Let's tidy up the top part: `8x + 8 - 3x` becomes `5x + 8`.
So, we have:
`(5x + 8) / (6x(x+1)) = 1`

To get rid of the fraction completely, we can multiply both sides by the "common floor" `6x(x+1)`:
`5x + 8 = 1 * 6x(x+1)`
`5x + 8 = 6x^2 + 6x`

Now, we want to get everything on one side to make it easier to solve. Let's move `5x` and `8` to the right side by subtracting them from both sides:
`0 = 6x^2 + 6x - 5x - 8`
`0 = 6x^2 + x - 8`

This is a special kind of equation called a "quadratic equation". To solve it, we can use a "secret formula" called the quadratic formula! It helps us find `x`.
The formula is `x = [-b ± sqrt(b^2 - 4ac)] / (2a)`.
In our equation, `6x^2 + x - 8 = 0`, we have `a=6`, `b=1`, and `c=-8`.

Let's plug these numbers into the formula:
`x = [-1 ± sqrt(1^2 - 4 * 6 * -8)] / (2 * 6)`
`x = [-1 ± sqrt(1 - (-192))] / 12`
`x = [-1 ± sqrt(1 + 192)] / 12`
`x = [-1 ± sqrt(193)] / 12`

So, we have two possible answers for `x`:
One is `x = (-1 + sqrt(193)) / 12`
And the other is `x = (-1 - sqrt(193)) / 12`

Finally, we should always double-check our answers, especially when dealing with fractions, to make sure we don't end up dividing by zero in the original problem. If `x` were `0` or `-1`, the original problem would break. Our answers are not `0` or `-1`, so they are good!

Alternative answer

Answer: $x = \frac{-1 \pm \sqrt{193}}{12}$ Explain
This is a question about <solving equations with fractions that have variables in the bottom>. The solving step is:

First, we have an equation that looks like this: $\frac{4}{3x} - \frac{1}{2(x+1)} = 1$.
Our goal is to get rid of the fractions! To do that, we need to find a common "bottom number" (we call this the common denominator) for all the terms. The bottoms are $3x$ and $2(x+1)$. The common bottom for both is $6x(x+1)$.

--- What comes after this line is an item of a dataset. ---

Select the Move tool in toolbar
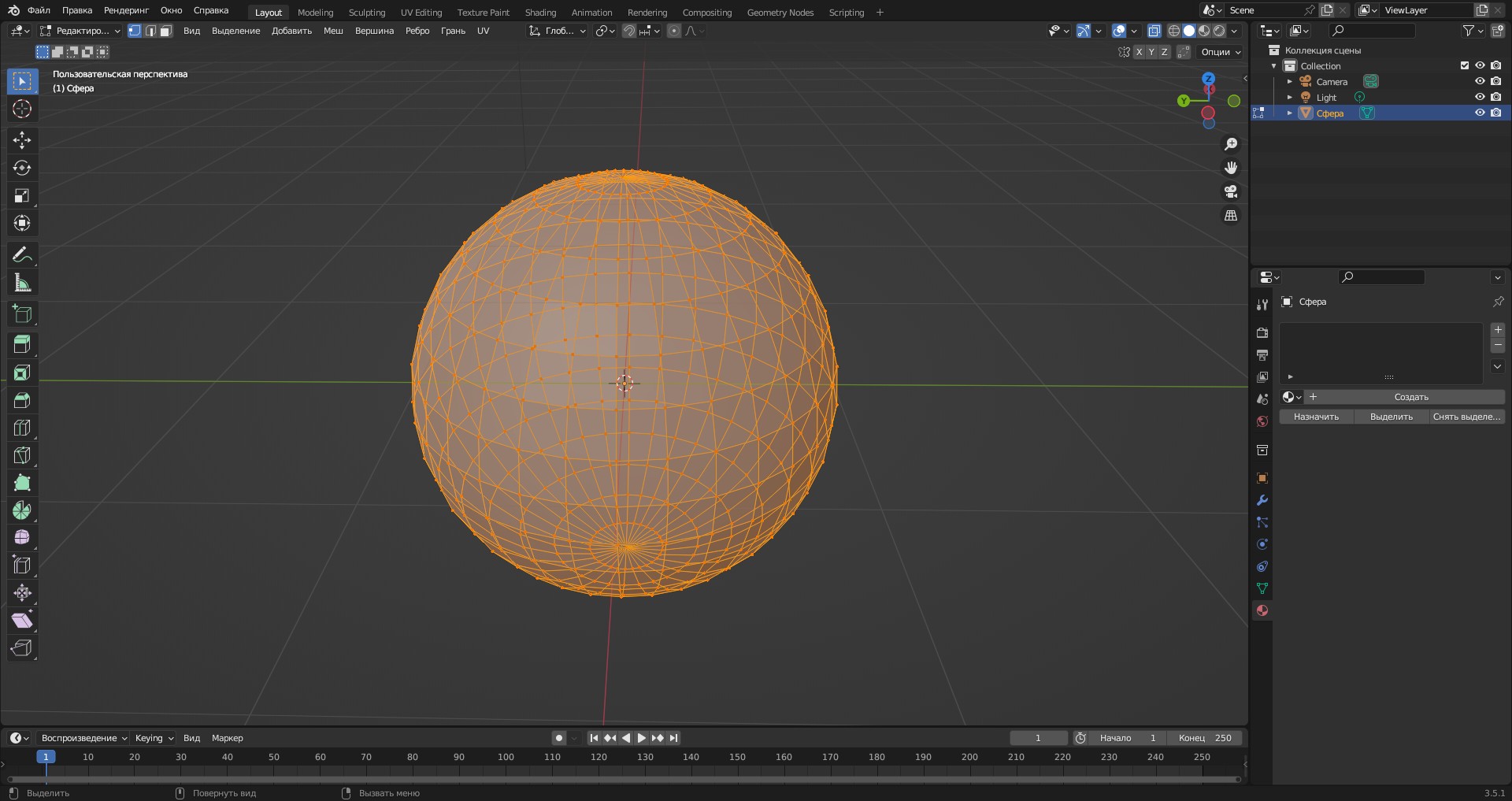 pos(22,140)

Next, we multiply *every single part* of our equation by this common bottom, $6x(x+1)$.
So it looks like this:
$6x(x+1) \times \frac{4}{3x} - 6x(x+1) \times \frac{1}{2(x+1)} = 6x(x+1) \times 1$

Now, watch how things cancel out!
For the first part: The $3x$ from the bottom of $\frac{4}{3x}$ cancels with a $3x$ from $6x(x+1)$. So, $6x(x+1)$ becomes $2(x+1)$ after cancelling the $3x$. We are left with $2(x+1) \times 4$.
For the second part: The $2(x+1)$ from the bottom of $\frac{1}{2(x+1)}$ cancels with the $2(x+1)$ from $6x(x+1)$. We are left with $3x \times 1$.
For the right side: It just becomes $6x(x+1) \times 1$, which is $6x(x+1)$.

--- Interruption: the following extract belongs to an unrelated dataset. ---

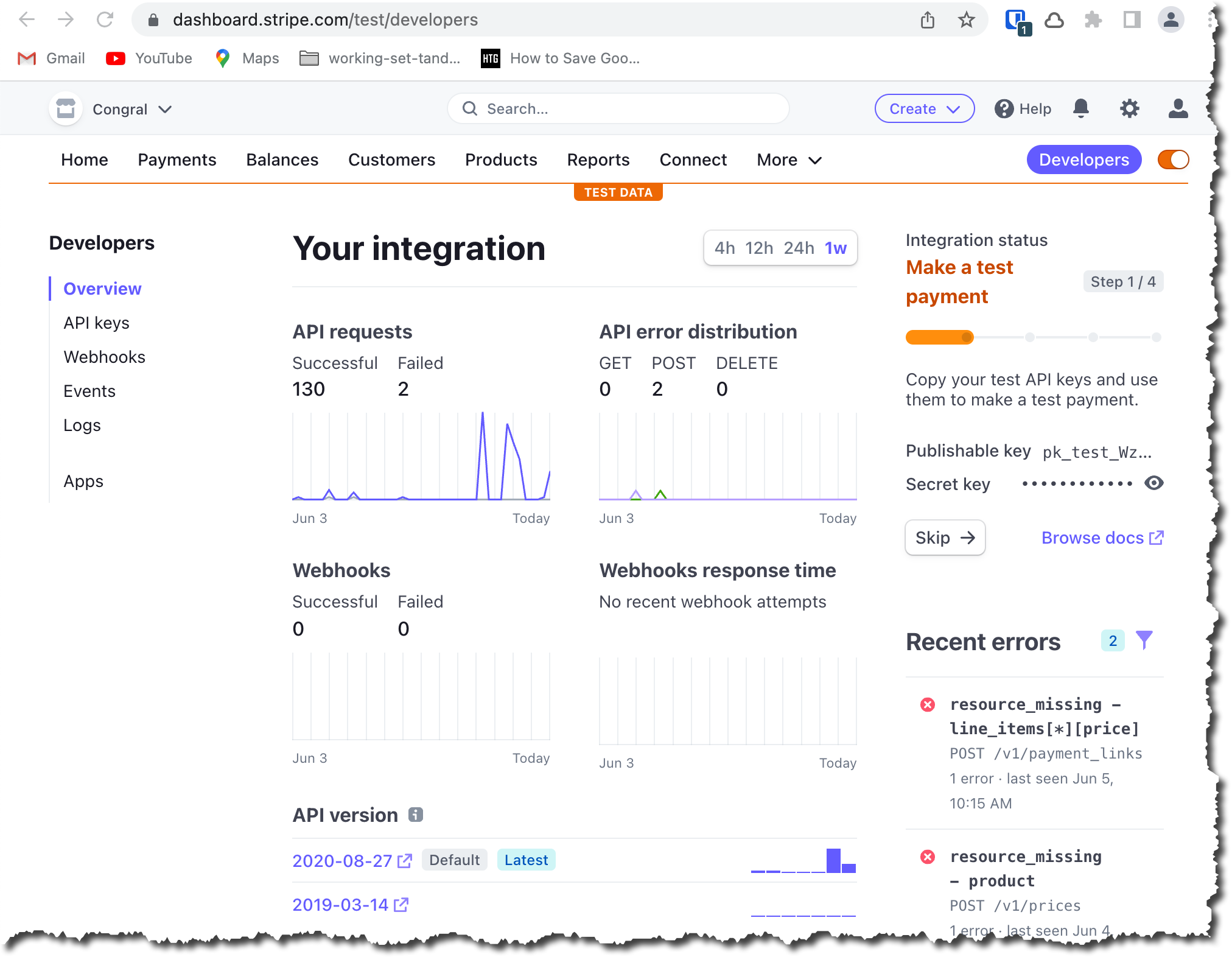Expand the More navigation menu
The image size is (1232, 957).
[x=788, y=160]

So, our equation now looks much simpler:
$8(x+1) - 3x = 6x(x+1)$

Time to distribute (multiply things out) and simplify!
$8x + 8 - 3x = 6x^2 + 6x$

Now, let's put together the 'x' terms on the left side:
$5x + 8 = 6x^2 + 6x$

This looks like a quadratic equation (an equation with an $x^2$ in it). To solve it, we usually want to move all the terms to one side so the equation equals zero. I'll move $5x+8$ to the right side so the $6x^2$ term stays positive:
$0 = 6x^2 + 6x - 5x - 8$
$0 = 6x^2 + x - 8$

Now we have a quadratic equation: $6x^2 + x - 8 = 0$.
A common way to solve these is by using the quadratic formula! It's a special rule that says if you have an equation like $ax^2 + bx + c = 0$, then you can find $x$ using this formula: $x = \frac{-b \pm \sqrt{b^2 - 4ac}}{2a}$.

In our equation, $a=6$, $b=1$, and $c=-8$.
Let's plug these numbers into the formula:
$x = \frac{-(1) \pm \sqrt{(1)^2 - 4(6)(-8)}}{2(6)}$
$x = \frac{-1 \pm \sqrt{1 - (-192)}}{12}$
$x = \frac{-1 \pm \sqrt{1 + 192}}{12}$
$x = \frac{-1 \pm \sqrt{193}}{12}$

So, our two solutions are $x = \frac{-1 + \sqrt{193}}{12}$ and $x = \frac{-1 - \sqrt{193}}{12}$.

A quick check: We just need to make sure our answers don't make any of the original denominators equal to zero (because you can't divide by zero!). The original denominators were $3x$ and $2(x+1)$. This means $x$ can't be $0$ and $x$ can't be $-1$. Our solutions involve $\sqrt{193}$, so they definitely aren't $0$ or $-1$. So, our answers are good to go!